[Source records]
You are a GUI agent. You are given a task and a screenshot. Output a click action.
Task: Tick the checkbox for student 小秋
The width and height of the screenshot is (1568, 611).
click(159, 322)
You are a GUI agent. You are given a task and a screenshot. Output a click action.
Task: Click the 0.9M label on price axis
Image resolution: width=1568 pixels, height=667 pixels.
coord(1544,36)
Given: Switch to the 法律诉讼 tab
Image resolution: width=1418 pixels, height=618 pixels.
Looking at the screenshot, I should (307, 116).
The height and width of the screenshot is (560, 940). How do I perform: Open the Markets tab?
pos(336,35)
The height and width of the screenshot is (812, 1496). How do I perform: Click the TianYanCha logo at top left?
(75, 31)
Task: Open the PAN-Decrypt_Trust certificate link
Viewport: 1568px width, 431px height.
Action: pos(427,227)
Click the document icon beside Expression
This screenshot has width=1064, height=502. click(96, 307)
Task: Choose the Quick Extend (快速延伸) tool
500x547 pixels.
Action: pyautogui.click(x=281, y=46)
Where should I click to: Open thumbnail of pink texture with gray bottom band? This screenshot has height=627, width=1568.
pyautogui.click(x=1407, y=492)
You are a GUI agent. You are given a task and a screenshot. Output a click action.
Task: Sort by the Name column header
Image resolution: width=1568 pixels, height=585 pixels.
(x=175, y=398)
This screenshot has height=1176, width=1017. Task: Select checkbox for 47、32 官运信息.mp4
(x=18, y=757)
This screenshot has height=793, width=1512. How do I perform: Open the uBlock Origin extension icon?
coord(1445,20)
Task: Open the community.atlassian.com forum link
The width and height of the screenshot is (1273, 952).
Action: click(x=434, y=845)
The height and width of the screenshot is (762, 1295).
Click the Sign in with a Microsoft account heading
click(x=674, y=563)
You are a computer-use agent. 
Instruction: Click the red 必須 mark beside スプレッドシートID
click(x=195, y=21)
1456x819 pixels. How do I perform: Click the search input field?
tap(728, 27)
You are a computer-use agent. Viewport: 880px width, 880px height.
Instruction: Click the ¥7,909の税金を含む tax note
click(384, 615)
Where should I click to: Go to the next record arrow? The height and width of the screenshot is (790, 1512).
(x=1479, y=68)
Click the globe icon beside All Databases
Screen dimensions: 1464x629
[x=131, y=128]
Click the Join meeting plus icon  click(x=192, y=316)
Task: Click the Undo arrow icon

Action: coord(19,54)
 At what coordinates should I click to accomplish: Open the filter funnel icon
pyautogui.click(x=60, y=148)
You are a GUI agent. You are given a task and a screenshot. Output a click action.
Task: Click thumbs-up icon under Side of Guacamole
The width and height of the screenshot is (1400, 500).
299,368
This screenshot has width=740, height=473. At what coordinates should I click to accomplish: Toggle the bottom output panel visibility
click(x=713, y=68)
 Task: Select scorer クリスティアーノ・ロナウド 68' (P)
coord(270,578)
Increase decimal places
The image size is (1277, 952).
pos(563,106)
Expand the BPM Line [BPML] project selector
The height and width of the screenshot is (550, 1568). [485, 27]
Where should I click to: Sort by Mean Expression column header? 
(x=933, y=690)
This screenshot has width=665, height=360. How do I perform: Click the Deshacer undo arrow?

● Set problem
Please rewrite all the lines above, replacing each "checkbox" with "check box" and leaving everything else unchanged.

● Solution for this exercise
You are a GUI agent. You are given a task and a screenshot. Output a click action.
Task: Tick the check box for student 小秋
The width and height of the screenshot is (1568, 611).
click(159, 322)
You are a GUI agent. You are given a task and a screenshot. Output a click action.
Task: Click the 0.9M label on price axis
Image resolution: width=1568 pixels, height=667 pixels.
coord(1544,36)
Given: Switch to the 法律诉讼 tab
Image resolution: width=1418 pixels, height=618 pixels.
Looking at the screenshot, I should (307, 116).
The height and width of the screenshot is (560, 940). How do I perform: Open the Markets tab?
pos(336,35)
The height and width of the screenshot is (812, 1496). How do I perform: Click the TianYanCha logo at top left?
(75, 31)
Task: Open the PAN-Decrypt_Trust certificate link
Viewport: 1568px width, 431px height.
Action: pos(427,227)
Click the document icon beside Expression
This screenshot has width=1064, height=502. click(96, 307)
Task: Choose the Quick Extend (快速延伸) tool
500x547 pixels.
Action: pyautogui.click(x=281, y=46)
Where should I click to: Open thumbnail of pink texture with gray bottom band? This screenshot has height=627, width=1568.
pyautogui.click(x=1407, y=492)
You are a GUI agent. You are given a task and a screenshot. Output a click action.
Task: Sort by the Name column header
Image resolution: width=1568 pixels, height=585 pixels.
(x=175, y=398)
This screenshot has height=1176, width=1017. Task: Select check box for 47、32 官运信息.mp4
(x=18, y=757)
This screenshot has height=793, width=1512. How do I perform: Open the uBlock Origin extension icon?
coord(1445,20)
Task: Open the community.atlassian.com forum link
The width and height of the screenshot is (1273, 952).
Action: click(x=434, y=845)
The height and width of the screenshot is (762, 1295).
Click the Sign in with a Microsoft account heading
click(x=674, y=563)
You are a computer-use agent. 
Instruction: Click the red 必須 mark beside スプレッドシートID
click(x=195, y=21)
1456x819 pixels. How do I perform: Click the search input field?
tap(728, 27)
You are a computer-use agent. Viewport: 880px width, 880px height.
Instruction: Click the ¥7,909の税金を含む tax note
click(384, 615)
Where should I click to: Go to the next record arrow? The height and width of the screenshot is (790, 1512).
(x=1479, y=68)
Click the globe icon beside All Databases
Screen dimensions: 1464x629
[x=131, y=128]
Click the Join meeting plus icon  click(x=192, y=316)
Task: Click the Undo arrow icon

Action: coord(19,54)
 At what coordinates should I click to accomplish: Open the filter funnel icon
pyautogui.click(x=60, y=148)
You are a GUI agent. You are given a task and a screenshot. Output a click action.
Task: Click thumbs-up icon under Side of Guacamole
The width and height of the screenshot is (1400, 500).
299,368
This screenshot has width=740, height=473. At what coordinates should I click to accomplish: Toggle the bottom output panel visibility
click(x=713, y=68)
 Task: Select scorer クリスティアーノ・ロナウド 68' (P)
coord(270,578)
Increase decimal places
The image size is (1277, 952).
pos(563,106)
Expand the BPM Line [BPML] project selector
The height and width of the screenshot is (550, 1568). [485, 27]
Where should I click to: Sort by Mean Expression column header? 
(x=933, y=690)
This screenshot has width=665, height=360. How do I perform: Click the Deshacer undo arrow?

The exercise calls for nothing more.